▸ **How to complete this task**: Could you copy every line in the listing below that has the word "section"?

▸ **Available data**:
------------------------------------------------------------
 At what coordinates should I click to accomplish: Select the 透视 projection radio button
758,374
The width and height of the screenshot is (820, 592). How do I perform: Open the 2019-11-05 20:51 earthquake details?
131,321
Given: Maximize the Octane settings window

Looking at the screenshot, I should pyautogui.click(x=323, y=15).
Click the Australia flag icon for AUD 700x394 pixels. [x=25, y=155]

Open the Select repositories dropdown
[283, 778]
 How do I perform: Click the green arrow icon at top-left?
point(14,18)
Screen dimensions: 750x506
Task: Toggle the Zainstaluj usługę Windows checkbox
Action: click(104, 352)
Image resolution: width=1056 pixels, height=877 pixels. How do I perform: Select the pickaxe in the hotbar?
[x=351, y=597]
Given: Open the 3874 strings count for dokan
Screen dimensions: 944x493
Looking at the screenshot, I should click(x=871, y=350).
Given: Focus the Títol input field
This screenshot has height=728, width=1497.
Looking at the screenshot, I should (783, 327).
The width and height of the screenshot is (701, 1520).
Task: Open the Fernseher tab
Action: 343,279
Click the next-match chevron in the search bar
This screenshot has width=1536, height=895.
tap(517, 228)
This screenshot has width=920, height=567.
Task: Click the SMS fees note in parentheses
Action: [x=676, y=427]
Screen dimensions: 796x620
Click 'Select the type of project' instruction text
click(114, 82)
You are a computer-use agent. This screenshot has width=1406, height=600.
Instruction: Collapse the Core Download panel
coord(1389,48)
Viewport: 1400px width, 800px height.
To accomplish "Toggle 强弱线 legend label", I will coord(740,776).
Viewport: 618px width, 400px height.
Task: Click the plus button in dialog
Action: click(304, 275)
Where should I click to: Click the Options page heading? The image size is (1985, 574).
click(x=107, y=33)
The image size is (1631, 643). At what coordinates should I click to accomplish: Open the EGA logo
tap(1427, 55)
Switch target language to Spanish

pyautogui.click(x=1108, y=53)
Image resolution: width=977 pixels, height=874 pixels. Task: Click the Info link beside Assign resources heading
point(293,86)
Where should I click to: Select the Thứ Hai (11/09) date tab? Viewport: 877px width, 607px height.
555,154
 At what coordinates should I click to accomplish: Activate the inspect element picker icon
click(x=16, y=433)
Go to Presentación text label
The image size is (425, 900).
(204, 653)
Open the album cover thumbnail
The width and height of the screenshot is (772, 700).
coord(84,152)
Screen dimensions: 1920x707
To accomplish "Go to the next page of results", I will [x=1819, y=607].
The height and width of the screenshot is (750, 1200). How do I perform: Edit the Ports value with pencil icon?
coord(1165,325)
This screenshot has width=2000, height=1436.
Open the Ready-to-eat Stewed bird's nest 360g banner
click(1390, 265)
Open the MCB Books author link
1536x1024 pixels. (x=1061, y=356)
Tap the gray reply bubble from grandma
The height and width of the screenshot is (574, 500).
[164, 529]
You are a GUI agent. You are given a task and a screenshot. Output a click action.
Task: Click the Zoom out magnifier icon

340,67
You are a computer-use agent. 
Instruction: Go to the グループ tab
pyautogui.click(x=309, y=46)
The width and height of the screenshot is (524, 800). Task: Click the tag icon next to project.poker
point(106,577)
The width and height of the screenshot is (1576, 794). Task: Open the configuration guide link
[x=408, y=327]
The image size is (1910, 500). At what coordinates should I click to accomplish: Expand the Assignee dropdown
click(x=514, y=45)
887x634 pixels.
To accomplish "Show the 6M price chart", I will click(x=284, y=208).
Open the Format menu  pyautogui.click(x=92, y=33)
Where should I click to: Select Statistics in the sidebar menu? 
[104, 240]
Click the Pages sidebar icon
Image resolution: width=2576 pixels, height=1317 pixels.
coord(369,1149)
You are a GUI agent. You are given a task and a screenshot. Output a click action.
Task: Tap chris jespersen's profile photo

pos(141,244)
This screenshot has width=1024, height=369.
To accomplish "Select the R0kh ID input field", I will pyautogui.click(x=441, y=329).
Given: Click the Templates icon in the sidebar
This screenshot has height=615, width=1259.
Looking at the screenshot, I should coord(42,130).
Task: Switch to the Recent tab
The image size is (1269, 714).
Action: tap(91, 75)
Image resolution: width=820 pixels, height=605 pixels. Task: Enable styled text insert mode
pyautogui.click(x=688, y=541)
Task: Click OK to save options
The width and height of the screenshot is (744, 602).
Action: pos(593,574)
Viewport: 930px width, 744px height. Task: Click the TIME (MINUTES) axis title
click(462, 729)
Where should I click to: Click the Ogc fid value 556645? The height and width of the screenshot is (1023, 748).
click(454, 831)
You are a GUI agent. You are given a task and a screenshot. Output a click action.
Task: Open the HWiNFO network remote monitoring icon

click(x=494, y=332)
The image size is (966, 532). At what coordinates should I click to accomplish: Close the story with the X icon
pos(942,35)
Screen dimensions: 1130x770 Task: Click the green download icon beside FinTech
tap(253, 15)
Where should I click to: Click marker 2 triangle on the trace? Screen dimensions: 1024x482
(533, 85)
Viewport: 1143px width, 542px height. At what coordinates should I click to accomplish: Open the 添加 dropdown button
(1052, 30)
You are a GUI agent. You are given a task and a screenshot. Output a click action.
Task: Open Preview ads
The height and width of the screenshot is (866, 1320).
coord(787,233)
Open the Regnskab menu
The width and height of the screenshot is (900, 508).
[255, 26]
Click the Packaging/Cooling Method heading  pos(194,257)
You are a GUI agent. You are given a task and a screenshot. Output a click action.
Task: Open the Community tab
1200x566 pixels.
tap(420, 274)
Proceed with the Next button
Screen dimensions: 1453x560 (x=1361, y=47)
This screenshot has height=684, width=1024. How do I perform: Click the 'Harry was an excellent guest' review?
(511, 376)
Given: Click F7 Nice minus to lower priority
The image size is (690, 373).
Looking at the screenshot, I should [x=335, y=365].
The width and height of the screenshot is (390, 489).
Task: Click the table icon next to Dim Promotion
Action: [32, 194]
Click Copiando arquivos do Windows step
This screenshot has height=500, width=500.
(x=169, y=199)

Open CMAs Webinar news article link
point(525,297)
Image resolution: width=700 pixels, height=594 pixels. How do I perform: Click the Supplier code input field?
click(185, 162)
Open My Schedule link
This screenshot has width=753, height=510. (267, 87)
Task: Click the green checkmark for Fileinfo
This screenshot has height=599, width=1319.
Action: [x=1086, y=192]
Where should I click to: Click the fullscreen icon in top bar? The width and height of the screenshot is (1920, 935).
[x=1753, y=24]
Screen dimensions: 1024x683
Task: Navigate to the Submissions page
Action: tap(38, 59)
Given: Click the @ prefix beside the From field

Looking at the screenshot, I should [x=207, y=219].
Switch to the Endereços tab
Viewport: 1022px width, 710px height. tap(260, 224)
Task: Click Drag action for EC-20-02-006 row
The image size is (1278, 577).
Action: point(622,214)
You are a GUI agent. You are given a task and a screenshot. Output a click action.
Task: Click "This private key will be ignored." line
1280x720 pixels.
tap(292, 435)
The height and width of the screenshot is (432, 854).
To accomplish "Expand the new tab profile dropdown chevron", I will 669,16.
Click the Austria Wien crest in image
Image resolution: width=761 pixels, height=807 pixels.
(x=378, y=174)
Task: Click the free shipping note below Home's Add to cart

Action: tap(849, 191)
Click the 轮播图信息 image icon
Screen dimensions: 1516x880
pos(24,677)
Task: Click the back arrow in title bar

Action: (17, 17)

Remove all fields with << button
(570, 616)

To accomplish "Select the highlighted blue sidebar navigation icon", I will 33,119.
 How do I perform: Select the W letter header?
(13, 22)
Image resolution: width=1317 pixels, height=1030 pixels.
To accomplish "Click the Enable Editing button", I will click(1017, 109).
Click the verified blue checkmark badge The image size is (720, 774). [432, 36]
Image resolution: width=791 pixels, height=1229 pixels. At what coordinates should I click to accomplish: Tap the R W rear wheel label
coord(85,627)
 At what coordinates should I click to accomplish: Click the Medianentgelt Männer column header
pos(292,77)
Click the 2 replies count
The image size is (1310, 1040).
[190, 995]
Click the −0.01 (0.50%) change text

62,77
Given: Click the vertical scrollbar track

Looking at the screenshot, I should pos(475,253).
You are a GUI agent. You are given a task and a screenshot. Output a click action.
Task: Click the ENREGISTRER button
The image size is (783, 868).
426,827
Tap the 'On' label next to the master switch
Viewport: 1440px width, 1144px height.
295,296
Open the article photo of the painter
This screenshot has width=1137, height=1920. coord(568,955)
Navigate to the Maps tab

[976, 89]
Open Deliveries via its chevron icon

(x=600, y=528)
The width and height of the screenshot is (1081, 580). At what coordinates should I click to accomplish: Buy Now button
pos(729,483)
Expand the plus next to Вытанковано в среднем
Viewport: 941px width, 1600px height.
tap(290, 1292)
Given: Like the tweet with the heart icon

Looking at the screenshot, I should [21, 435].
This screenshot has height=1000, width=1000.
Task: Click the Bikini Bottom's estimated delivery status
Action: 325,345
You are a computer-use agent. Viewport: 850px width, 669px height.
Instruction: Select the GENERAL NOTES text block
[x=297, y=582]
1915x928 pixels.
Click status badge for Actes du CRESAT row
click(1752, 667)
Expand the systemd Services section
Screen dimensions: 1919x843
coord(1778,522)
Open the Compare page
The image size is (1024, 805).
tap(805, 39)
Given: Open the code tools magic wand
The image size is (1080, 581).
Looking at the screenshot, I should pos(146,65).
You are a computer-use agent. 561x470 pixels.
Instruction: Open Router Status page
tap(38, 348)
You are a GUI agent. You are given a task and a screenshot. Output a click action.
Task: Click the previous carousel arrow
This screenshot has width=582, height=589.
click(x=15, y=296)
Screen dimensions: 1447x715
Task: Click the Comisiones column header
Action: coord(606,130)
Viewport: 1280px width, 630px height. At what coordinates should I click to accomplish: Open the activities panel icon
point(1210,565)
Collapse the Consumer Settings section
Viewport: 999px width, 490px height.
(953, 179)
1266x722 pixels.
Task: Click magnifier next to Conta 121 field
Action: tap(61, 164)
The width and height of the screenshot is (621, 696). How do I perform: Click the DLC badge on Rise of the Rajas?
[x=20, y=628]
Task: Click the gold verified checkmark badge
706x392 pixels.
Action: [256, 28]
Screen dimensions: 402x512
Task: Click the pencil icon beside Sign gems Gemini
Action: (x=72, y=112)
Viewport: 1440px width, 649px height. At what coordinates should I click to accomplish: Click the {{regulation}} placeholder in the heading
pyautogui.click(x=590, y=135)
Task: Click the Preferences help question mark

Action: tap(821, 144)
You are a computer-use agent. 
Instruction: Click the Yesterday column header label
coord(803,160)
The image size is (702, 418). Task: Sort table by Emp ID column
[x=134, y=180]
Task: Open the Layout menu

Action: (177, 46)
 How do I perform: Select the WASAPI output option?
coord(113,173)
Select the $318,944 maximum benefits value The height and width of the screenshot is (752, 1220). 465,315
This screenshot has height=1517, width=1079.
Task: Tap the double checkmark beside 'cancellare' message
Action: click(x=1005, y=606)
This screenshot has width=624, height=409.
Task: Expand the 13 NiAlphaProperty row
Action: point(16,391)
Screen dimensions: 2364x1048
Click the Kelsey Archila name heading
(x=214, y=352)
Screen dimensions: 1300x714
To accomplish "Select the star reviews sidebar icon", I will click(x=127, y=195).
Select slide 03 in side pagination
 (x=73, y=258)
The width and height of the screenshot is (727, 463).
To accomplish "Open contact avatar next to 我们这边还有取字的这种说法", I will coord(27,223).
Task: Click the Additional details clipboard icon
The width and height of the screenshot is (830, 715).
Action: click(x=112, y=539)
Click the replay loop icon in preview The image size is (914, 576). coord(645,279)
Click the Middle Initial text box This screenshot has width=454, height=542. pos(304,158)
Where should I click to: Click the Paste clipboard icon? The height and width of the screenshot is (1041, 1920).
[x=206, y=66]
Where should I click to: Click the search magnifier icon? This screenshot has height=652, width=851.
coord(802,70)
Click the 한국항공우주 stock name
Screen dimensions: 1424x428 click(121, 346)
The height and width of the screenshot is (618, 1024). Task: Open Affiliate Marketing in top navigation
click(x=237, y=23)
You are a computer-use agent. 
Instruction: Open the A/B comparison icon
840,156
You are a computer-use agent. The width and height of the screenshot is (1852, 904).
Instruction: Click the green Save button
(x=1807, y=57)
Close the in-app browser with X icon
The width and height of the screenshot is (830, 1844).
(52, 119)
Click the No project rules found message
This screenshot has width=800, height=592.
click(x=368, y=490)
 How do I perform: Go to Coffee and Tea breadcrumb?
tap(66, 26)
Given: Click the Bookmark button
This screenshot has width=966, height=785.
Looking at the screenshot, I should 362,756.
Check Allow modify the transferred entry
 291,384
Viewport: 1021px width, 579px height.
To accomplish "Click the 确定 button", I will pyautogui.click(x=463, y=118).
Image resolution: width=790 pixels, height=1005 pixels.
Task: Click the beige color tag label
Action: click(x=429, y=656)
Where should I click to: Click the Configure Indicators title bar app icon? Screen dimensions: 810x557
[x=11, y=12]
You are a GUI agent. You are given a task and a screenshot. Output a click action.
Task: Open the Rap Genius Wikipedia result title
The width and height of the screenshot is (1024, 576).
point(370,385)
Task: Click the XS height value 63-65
------------------------------------------------------------
▸ **Solved problem**:
Expand the systemd Services section
Collapse the Consumer Settings section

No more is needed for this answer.